Gynecologic surgeons must have specialized training to perform this type of surgery. Risks of the procedure again are minimal but may include puncturing the uterine wall, bleeding and fluid overload (special fluids are used to fill the uterine cavity during the procedure for better visualization of abnormality and this fluid can be absorbed rapidly into the bloodstream). Following resection, there is some risk of intrauterine scarring. Recovery is rapid and there are no incisions.
OTHER PROCEDURES:
Myomectomy (open): Myomectomy is surgery to remove the fibroid, preserving as much of the normal uterine muscle as possible. If the fibroids are mostly within the wall of the uterus, the surgery is usually done by laparotomy, that is, performing an open abdominal incision and cutting into the uterus from the external surface. Most of the gynecologists can perform this surgical procedure. Risks to the procedure are minimal but may include bleeding and damage to the normal uterine muscle. Many patients will have pelvic scar tissue forming as a result of the open abdominal incision and the uterine incisions. Most patients that have a myomectomy will need to have a Cesarean section with any subsequent pregnancy.
Tubal recanalization (Sterilization reversal): Before considering a reversal of sterilization, it would make sense to ensure that partner's semen analysis shows a normal sperm count. There would be little point in undergoing major surgery to subsequently find that partner's sperm count is zero.
Sterilization can be reversed where the procedure was achieved by: cutting and then tying the fallopian tubes by blocking the tubes by placing a small plastic clip or ring across them.
The reversal will depend upon the site of the sterilization on each tube, and, in the case of cutting and tying the tubes, how much healthy tube remains.
If the sterilisation has been performed using electro diathermy, usually the entire tube will have been destroyed and reversal is not possible. If the sterilisation site is close to the junction of the tube to the uterus, and not much tube has been removed or destroyed, the successful delivery rate after reversal of sterilisation should be above 70%. Microsurgical techniques are normally used to rejoin two sections of undamaged tube, enabling it to function normally again. The risk of this procedure is tubal pregnancy (ectopic). In present era, IVF is an better alternative to the reversal of sterilization

What is embryo freezing and storage?
During in vitro fertilization (IVF) or intra-cytoplasmic sperm injection (ICSI) treatment, fertility drugs are used to stimulate the ovaries to produce more eggs than usual. These are then fertilized with your partner's, sperm to create embryos. Because there is normally a number of unused embryos, some people choose to freeze the good quality unused embryos for use in later treatment cycles or for donation.
When is embryo freezing (cryopreservation / storage) considered?

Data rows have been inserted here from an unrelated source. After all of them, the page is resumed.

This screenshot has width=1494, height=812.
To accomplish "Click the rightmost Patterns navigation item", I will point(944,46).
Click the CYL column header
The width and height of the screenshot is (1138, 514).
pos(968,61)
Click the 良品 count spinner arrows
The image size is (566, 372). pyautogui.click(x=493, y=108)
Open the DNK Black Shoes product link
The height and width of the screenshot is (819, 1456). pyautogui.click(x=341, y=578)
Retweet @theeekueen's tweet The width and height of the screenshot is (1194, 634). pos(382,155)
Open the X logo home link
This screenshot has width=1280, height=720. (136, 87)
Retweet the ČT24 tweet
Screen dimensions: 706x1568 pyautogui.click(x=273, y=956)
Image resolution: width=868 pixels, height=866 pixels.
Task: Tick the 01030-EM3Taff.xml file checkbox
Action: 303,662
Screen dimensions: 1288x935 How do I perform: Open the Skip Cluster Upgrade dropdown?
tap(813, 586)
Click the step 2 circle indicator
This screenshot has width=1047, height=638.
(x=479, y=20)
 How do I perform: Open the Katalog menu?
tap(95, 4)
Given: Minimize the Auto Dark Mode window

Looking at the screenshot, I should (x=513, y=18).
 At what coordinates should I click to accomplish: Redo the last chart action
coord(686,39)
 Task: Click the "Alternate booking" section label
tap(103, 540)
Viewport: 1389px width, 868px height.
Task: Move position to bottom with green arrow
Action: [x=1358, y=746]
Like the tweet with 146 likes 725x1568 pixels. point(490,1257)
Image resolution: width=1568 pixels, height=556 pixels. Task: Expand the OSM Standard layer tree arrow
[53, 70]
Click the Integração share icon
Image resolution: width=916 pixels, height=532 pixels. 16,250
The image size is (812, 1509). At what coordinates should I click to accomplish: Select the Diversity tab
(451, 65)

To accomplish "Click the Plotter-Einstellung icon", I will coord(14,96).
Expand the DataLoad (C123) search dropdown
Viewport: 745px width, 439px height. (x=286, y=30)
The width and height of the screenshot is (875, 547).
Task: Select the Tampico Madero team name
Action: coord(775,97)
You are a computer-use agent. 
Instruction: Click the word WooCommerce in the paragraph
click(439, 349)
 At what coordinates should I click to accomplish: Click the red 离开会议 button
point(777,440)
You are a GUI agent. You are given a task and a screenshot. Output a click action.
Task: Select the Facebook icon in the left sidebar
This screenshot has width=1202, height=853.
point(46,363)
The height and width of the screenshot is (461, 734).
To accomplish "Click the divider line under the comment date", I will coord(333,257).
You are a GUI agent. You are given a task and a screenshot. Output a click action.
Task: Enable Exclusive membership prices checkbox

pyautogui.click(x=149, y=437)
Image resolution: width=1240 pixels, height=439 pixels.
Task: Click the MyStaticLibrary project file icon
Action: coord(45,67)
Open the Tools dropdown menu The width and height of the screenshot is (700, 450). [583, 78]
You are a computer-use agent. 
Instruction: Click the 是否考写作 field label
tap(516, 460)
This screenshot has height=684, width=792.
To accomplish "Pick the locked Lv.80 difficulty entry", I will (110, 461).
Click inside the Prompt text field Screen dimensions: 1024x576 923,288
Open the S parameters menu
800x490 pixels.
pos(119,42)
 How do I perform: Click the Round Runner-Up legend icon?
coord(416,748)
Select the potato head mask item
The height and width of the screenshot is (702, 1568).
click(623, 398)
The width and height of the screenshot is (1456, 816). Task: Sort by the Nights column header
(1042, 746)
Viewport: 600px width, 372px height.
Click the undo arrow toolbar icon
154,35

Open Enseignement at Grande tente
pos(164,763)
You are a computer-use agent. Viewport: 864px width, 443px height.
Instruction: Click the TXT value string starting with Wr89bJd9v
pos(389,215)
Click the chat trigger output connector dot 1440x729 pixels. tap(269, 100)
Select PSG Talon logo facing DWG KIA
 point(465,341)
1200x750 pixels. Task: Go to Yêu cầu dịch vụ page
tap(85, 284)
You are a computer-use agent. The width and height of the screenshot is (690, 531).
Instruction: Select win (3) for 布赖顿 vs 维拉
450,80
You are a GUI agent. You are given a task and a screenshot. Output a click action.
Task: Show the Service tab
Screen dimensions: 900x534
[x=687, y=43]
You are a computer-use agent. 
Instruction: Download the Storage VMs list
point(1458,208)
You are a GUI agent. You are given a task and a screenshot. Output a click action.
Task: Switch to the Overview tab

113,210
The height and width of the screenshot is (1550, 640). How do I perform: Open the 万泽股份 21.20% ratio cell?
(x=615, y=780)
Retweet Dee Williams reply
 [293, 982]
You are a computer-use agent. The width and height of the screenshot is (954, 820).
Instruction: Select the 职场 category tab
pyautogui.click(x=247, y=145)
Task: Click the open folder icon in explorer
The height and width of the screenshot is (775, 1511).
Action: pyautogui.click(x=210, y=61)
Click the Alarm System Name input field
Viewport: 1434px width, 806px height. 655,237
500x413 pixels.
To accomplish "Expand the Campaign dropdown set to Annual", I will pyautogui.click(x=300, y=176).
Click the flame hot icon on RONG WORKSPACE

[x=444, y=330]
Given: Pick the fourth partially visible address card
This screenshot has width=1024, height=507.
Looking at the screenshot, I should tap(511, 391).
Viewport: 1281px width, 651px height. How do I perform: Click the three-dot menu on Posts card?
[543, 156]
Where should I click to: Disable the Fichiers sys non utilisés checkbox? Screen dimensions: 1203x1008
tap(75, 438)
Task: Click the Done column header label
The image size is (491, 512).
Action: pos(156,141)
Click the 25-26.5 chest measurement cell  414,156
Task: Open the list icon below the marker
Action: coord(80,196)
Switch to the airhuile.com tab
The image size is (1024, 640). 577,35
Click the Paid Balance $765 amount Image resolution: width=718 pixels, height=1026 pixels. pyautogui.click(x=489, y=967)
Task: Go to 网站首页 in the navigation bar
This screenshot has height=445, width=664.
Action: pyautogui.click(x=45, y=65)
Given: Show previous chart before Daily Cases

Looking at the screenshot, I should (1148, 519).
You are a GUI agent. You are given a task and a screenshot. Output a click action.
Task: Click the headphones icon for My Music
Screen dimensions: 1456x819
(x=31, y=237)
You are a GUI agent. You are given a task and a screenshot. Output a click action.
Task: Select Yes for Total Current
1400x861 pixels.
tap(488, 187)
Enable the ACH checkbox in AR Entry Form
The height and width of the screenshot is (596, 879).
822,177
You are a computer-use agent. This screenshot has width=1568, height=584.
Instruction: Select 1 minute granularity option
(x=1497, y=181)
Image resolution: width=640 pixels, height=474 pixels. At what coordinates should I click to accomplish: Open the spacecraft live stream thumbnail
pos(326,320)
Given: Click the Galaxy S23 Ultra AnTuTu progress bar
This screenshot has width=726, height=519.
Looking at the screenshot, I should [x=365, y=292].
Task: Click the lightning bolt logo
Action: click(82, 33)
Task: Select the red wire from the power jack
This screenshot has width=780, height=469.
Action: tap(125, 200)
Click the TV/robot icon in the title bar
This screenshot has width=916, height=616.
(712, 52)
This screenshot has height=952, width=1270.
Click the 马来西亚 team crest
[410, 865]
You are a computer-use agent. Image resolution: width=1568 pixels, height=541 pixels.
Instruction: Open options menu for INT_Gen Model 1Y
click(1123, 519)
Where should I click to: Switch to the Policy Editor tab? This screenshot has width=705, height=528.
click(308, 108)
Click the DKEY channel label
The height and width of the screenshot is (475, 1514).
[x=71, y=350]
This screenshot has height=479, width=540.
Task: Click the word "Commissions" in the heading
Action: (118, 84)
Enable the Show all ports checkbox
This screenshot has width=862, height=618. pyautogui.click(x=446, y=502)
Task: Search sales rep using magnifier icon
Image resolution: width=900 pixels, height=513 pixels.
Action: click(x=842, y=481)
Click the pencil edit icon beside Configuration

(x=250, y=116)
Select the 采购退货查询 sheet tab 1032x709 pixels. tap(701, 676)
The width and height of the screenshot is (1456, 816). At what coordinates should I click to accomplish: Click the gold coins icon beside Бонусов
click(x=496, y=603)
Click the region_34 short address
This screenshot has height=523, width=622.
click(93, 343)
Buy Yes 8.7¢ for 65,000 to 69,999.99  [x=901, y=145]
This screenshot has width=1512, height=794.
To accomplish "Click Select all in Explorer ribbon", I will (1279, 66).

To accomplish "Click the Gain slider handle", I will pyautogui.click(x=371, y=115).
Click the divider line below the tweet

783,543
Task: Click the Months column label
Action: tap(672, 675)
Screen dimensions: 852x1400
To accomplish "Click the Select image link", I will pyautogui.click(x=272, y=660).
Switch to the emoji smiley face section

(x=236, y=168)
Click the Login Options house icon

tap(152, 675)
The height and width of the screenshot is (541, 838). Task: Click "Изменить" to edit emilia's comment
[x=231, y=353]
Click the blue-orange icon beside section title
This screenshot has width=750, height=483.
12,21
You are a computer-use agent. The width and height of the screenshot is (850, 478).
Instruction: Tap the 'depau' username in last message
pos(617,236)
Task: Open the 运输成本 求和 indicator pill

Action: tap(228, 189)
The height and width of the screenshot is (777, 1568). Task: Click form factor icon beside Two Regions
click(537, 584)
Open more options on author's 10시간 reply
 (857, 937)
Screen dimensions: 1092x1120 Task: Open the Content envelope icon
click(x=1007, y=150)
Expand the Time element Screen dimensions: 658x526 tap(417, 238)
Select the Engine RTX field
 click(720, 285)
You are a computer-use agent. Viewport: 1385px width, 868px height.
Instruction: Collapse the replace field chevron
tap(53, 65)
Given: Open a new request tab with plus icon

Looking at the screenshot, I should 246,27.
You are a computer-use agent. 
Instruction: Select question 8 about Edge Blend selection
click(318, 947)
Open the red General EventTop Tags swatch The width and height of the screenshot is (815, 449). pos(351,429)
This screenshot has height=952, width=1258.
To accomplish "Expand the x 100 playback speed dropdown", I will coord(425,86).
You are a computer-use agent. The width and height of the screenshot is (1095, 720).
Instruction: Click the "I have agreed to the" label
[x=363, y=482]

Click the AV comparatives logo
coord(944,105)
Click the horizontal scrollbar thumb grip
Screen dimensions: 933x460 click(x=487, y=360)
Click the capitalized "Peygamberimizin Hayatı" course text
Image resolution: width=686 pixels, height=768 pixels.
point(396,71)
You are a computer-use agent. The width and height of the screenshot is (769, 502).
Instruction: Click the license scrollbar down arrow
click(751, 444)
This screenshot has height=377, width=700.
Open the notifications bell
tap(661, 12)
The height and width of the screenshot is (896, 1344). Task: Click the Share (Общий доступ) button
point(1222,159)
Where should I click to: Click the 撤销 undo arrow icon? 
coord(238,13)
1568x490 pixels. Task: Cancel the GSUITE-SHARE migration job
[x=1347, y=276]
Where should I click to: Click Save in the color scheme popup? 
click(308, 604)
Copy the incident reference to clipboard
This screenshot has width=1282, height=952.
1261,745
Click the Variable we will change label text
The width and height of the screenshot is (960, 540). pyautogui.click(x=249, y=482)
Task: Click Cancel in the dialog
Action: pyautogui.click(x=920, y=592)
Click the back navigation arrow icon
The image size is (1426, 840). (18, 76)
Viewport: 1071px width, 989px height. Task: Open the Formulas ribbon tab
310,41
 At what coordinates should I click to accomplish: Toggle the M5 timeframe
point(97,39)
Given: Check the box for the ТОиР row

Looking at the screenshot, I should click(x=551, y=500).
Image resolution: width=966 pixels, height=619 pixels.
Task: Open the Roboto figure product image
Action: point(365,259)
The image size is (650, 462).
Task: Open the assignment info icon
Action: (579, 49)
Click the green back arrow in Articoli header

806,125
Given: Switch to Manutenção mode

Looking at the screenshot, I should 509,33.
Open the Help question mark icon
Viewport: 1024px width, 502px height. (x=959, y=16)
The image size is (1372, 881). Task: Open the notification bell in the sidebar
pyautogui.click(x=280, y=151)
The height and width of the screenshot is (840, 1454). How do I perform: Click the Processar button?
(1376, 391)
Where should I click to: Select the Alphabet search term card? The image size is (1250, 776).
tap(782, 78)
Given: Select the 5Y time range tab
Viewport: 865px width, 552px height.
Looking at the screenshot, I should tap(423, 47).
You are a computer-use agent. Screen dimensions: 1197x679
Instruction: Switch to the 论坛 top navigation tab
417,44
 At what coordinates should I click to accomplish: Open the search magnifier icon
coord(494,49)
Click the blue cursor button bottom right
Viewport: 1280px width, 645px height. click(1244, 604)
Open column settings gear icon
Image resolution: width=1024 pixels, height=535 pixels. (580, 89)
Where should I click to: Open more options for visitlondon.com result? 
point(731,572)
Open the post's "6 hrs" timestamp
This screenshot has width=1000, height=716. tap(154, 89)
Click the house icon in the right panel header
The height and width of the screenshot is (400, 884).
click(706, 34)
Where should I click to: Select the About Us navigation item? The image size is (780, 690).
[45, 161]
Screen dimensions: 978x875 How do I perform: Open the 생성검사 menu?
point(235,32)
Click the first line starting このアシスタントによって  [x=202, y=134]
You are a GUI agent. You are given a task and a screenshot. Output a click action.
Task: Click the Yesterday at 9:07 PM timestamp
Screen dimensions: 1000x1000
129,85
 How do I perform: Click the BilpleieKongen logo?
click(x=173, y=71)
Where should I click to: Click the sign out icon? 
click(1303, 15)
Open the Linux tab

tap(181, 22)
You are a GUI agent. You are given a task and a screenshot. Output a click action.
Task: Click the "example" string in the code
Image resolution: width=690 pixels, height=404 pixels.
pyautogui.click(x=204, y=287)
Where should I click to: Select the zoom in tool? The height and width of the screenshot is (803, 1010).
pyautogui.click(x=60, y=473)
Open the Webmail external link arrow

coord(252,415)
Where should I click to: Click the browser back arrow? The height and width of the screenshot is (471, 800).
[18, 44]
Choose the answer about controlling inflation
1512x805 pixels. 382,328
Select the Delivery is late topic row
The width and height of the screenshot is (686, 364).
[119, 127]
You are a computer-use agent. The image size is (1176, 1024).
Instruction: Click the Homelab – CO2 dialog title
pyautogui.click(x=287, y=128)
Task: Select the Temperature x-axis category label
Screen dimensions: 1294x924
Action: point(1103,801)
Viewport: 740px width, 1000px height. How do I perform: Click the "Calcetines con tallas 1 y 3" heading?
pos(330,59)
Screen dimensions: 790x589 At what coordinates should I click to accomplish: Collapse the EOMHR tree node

Freezing (cryopreservation / storage) unused embryos for the following reasons:
It gives the option of using the embryos in future IVF or ICSI cycles, without having to go through the risks, expense and inconvenience of using fertility drugs and undergoing egg collection again.

If treatment needs to be cancelled after egg collection for any reason (e.g.,bad reaction to fertility drugs, ovarian hyperstimulation, hydrosalpinx, fluid in the endometrial cavity), embryo's can be frozen and used for future use.